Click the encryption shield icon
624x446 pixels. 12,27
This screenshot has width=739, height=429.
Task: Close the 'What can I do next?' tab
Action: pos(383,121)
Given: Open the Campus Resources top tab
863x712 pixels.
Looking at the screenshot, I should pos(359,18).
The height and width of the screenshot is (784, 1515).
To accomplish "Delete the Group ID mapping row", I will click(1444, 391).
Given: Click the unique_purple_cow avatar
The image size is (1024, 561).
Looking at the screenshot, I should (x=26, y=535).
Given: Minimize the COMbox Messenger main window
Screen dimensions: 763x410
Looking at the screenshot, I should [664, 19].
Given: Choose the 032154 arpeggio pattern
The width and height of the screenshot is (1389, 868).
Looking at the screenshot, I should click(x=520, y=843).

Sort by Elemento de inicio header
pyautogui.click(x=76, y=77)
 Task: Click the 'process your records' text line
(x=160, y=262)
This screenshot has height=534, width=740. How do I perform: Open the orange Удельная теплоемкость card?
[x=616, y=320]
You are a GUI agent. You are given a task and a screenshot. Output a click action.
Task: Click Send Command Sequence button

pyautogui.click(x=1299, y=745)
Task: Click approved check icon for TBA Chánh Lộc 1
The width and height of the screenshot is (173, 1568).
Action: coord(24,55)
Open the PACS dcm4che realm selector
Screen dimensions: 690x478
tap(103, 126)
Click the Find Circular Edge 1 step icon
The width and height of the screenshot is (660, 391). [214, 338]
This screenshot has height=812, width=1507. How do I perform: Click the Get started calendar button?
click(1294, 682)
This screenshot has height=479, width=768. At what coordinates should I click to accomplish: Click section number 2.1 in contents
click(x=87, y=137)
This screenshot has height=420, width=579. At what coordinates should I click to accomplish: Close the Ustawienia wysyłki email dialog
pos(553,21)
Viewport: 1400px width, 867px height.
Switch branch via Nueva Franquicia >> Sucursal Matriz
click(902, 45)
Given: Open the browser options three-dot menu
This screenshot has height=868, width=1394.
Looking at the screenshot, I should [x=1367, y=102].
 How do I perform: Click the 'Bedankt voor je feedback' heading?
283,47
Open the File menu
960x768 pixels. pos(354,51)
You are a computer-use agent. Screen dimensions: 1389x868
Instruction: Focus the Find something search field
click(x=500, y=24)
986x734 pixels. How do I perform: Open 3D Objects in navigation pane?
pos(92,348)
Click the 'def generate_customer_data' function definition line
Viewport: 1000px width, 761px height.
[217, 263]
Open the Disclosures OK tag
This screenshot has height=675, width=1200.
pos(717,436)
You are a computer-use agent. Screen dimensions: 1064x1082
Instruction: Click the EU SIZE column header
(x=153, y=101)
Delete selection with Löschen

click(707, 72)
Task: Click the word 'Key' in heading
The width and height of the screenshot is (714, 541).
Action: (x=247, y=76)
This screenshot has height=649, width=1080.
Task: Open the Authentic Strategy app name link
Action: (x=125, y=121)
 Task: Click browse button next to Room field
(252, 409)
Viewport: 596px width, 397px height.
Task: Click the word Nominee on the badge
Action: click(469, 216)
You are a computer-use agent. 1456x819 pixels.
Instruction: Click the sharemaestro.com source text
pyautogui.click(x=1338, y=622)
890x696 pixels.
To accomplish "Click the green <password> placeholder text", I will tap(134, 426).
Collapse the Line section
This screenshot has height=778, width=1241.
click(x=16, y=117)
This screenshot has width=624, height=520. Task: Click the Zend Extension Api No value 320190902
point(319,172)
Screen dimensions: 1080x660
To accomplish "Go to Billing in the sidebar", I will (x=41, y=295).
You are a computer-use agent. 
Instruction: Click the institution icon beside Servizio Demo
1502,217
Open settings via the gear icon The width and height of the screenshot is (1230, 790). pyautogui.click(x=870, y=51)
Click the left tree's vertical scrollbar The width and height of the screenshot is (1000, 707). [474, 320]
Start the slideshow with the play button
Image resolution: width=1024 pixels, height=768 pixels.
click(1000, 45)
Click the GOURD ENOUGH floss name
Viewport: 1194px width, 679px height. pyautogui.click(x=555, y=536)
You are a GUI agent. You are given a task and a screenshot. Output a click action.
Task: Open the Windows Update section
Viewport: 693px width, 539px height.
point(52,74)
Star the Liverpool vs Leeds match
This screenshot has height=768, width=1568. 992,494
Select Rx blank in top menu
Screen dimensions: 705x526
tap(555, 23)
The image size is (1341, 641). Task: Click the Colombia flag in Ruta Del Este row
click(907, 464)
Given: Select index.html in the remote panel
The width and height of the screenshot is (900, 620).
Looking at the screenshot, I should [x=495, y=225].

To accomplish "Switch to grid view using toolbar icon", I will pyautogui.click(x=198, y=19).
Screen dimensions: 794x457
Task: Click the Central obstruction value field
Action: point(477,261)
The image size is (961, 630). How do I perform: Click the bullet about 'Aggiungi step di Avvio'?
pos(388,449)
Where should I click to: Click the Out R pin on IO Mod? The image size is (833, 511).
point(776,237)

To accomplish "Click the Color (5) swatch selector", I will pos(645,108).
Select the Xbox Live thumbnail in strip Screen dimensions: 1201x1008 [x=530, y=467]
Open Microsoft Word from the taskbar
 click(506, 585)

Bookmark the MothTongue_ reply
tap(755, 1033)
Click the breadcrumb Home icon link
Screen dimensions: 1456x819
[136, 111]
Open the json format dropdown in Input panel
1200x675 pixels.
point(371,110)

• • • •

● **Instructions to follow**:
Return a copy of each line in the records above that has "computer" in it.

● **Result of the task**:
You are a computer-use agent. Screen dimensions: 1389x868
You are a computer-use agent. Screen dimensions: 1064x1082
You are a computer-use agent. 1456x819 pixels.
You are a computer-use agent. 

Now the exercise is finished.